Lastly, I will be doing a weekly update on my faith walk. My journey with Christ is one that is very important to me so I will be talking about that. I know that not everyone who reads this will be christian or agree with my christian views of things. If it bothers you, then just don’t read it. I know its not for everyone and I am not trying to convert people by posting about it. It is about what is inside my heart and mind: inside the mind of a dis geek which is me. So yeah.

I will be doing these different things regularly if I can, and also try to integrate fun suprises. It may be a post a day kind of things, or I could update it 4 times. So subscribe if you can so you don’t miss any of the new and exciting things (or at least they are fun and exciting to me lol)

Note: I will be not posting on Sunday, May 7th as I am going to try and reinvent the look and organization of the blog. I want to make this the best blog I can make it, and that takes some time to make it look great! So when you come back at the beginning of next week, it will have a new look, feel, and navigation (and maybe another few suprises!)

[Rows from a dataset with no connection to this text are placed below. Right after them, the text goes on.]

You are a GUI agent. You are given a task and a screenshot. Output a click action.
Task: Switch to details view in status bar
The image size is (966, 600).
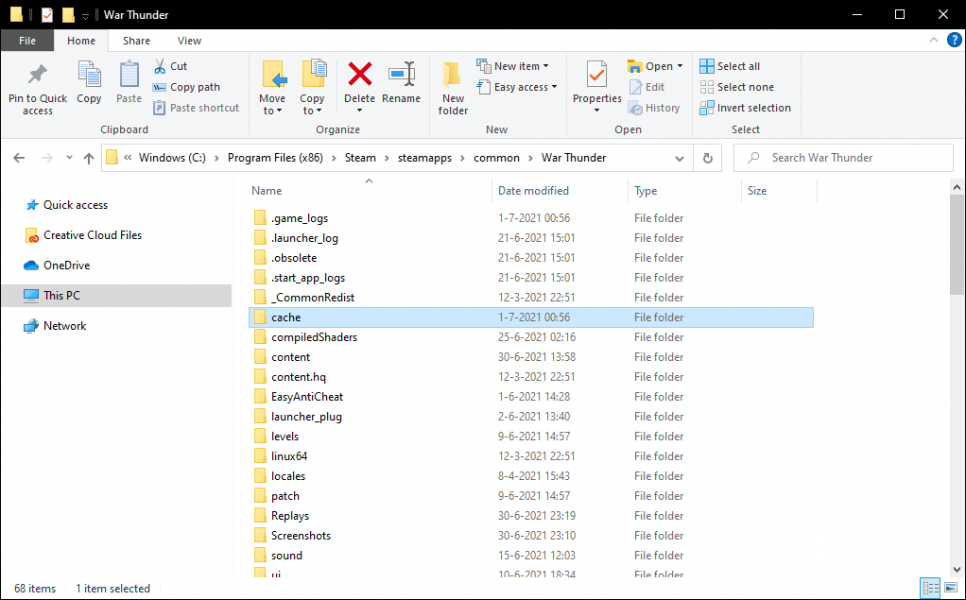coord(929,589)
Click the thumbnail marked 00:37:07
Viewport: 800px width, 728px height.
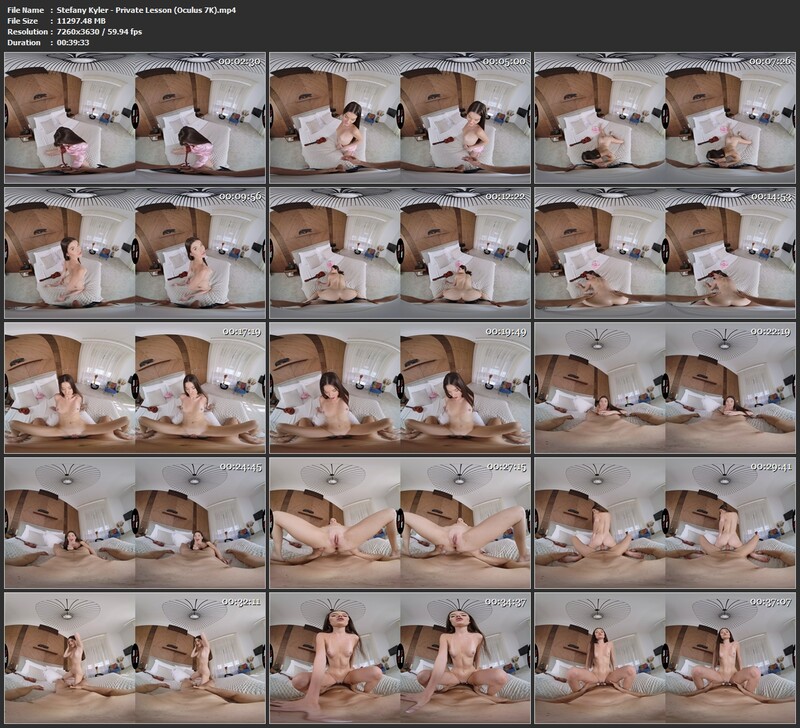[x=665, y=656]
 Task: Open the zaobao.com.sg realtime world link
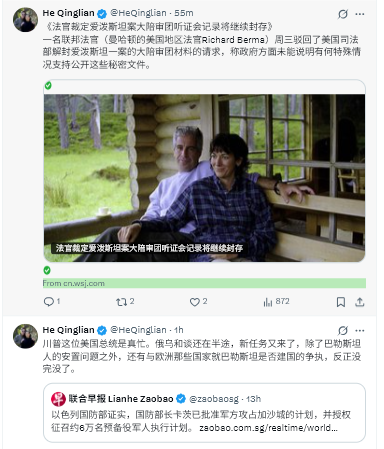point(268,428)
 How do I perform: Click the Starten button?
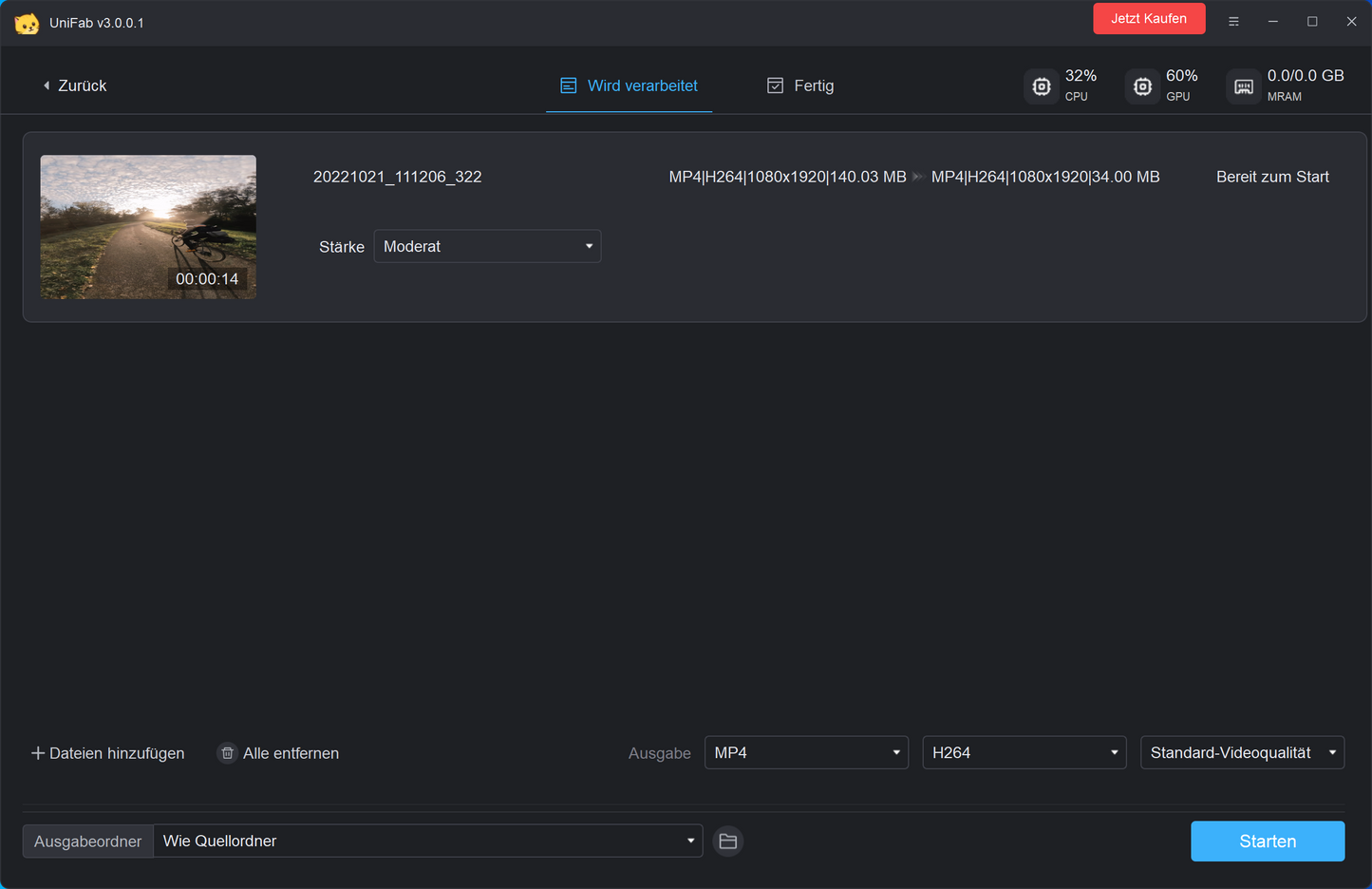[x=1267, y=841]
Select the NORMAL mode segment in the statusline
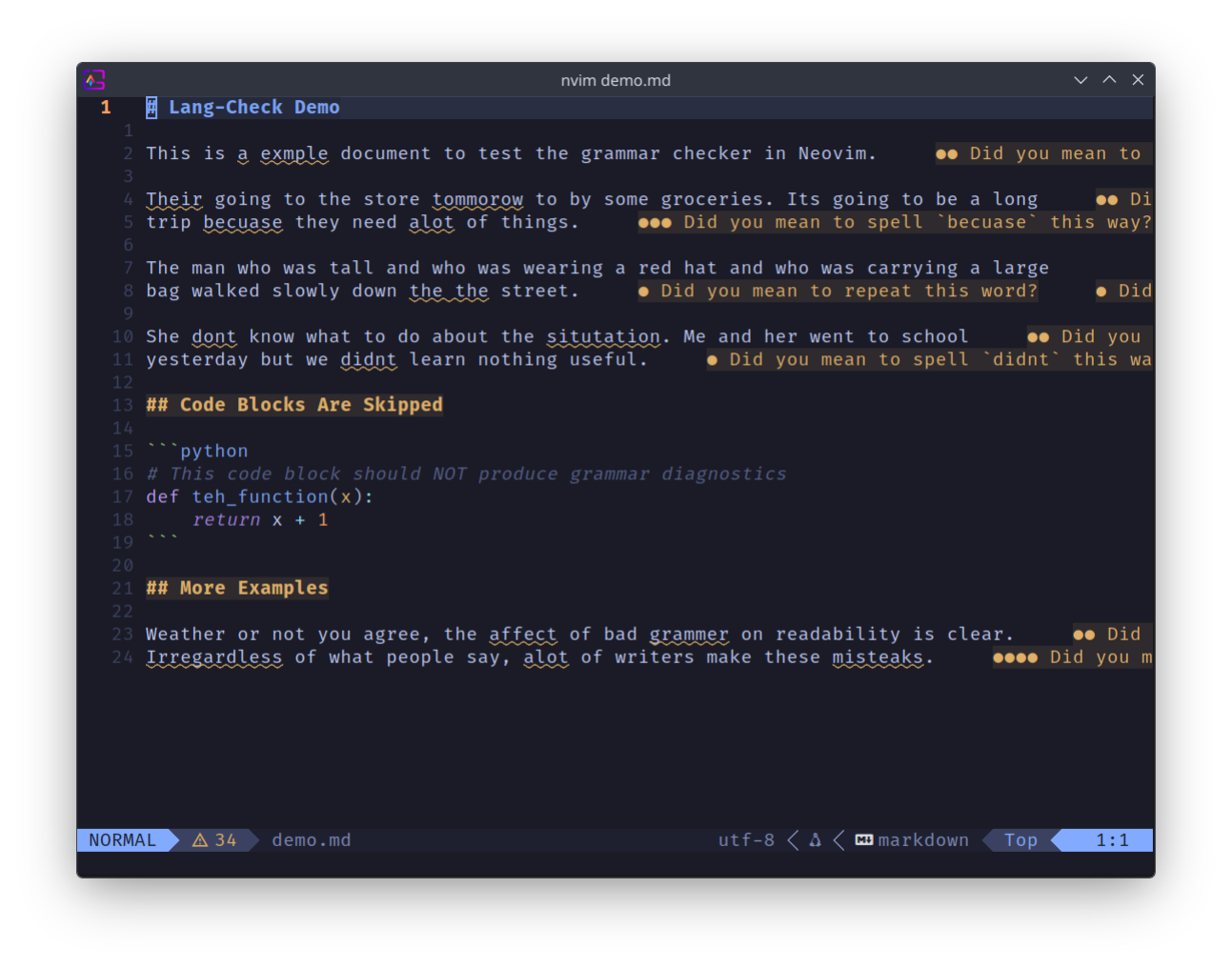The width and height of the screenshot is (1232, 969). [122, 839]
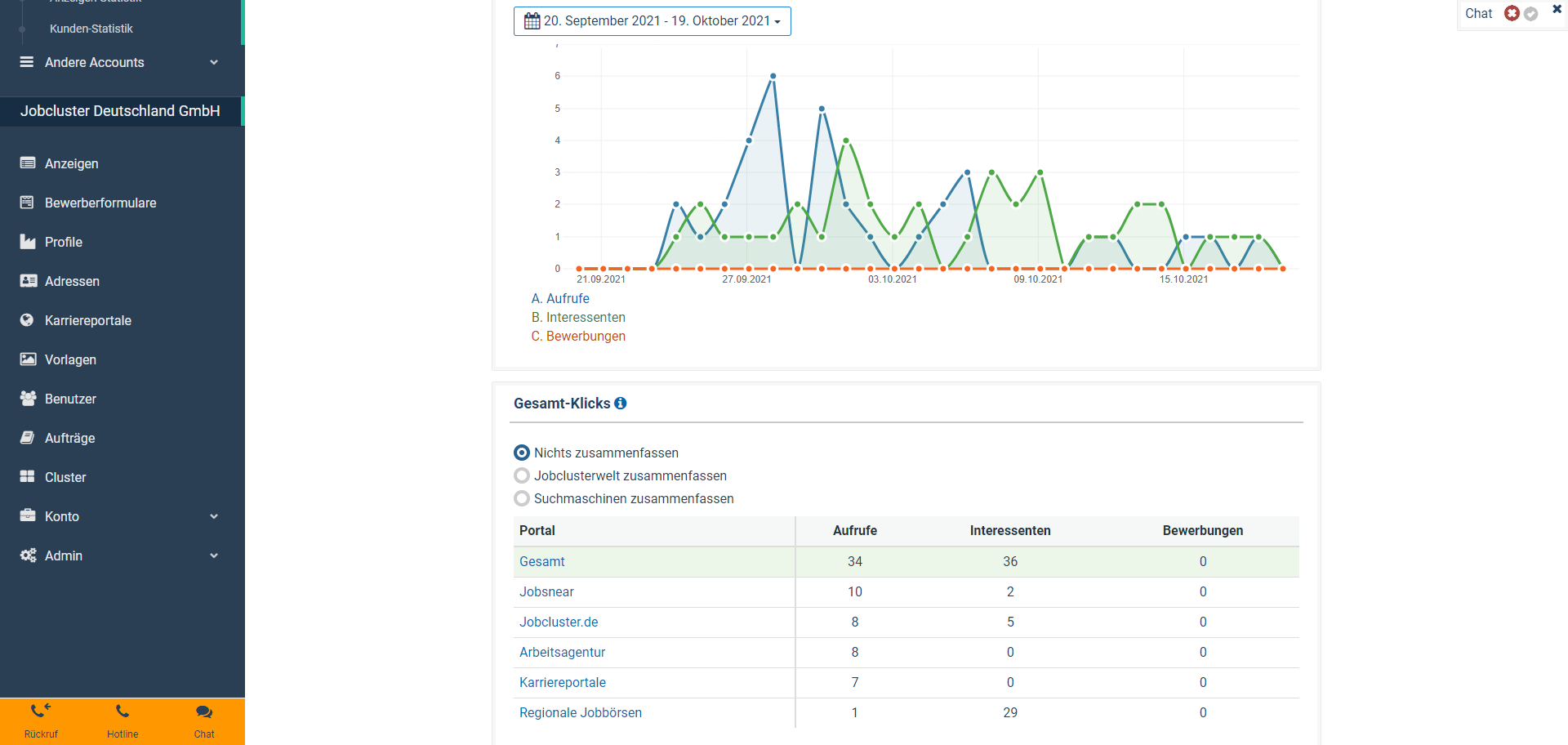Open the date range dropdown
Screen dimensions: 1568x745
coord(652,21)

Have an amazing day everyone!

Love, Kim

Update 4/9/17

Hello World! I have been away trying to figure out my life. I have been trying to take on too much and have been under so much stress that I kind of fell apart. So yeah. I have been figuring out myself the last couple of days and now I am back. I have a good outlook and want to try my best to do everything I need to do and I really want to make this blog more exciting and have more content of all different kinds not just that of my boring life updates. So yeah! Starting tomorrow I will most definitely starting with some Disney stuff because that is what this blog was originally about. I will also be starting again to update my insidethemindofadisgeek instagram account with both Disney stuff and other fun stuff! My disney instagram account is being transitioned as well over to my entire life not just Disney. I felt as it being just Disney it was just too fake and wasn’t “me” so yeah. Have a great night everyone!

Love, Kim ❤

Life Update

Yes I have been away for awhile. And yes I have good reason. Sometimes life doesn’t go your way and being only human we can’t do anything about it. We have to accept what God throws our way and try our best to get through it. I have had a lot going on with me and it all got worse after my last blog update. So Wednesday went great which was good. I got called for not just one but 2 job interviews. Both of which are happening this Thursday so pray that they go well. Thursday however is when things began to go downhill. I am not going to go into my business completely because it really doesn’t matter. However the gist of it is that people were saying somethings behind me and my boyfriend’s back and it got both of us really worked up and I ended up having a full blown panic attack at 2:30 in the morning. On top of that, due to that, our relationship was tested, and we came within a thread of breaking up. However, once I stepped back and took a breath and accepted that I cannot do anything about the situation, things began to look up. Brett and I fixed things between us and we are now better than ever. I do have 2 job interviews lined up for this week and one of them is one that I didn’t ever apply for but was emailed about by the lady herself saying she wanted me for the position. I could actually get something in my field of graphic design and I really want this. I have a goal now of working towards a car and that is giving me the motivation to get into the job field and begin to earn my way in this world. Also something very exciting…I reached out to my friends at the podcast Guardians of the Disnerd Galaxy and it appears like I am going to be able to design them a logo for their show! Exciting stuff. So yeah. That’s my life right now. Life is life and while I would love to have all the time in the world to make this blog amazing with really cool stuff, I am not capable of doing so at this time. I only have 4 weeks left until I am out for the summer and the list of things I have to get done before that point is getting longer and longer. So yeah hopefully after that point I can get some more exciting stuff up on here besides my boring average life. Also by the way. Vlogging= not for me. I may try again this summer but the chances of that are slim. So yeah. Have a good night everyone!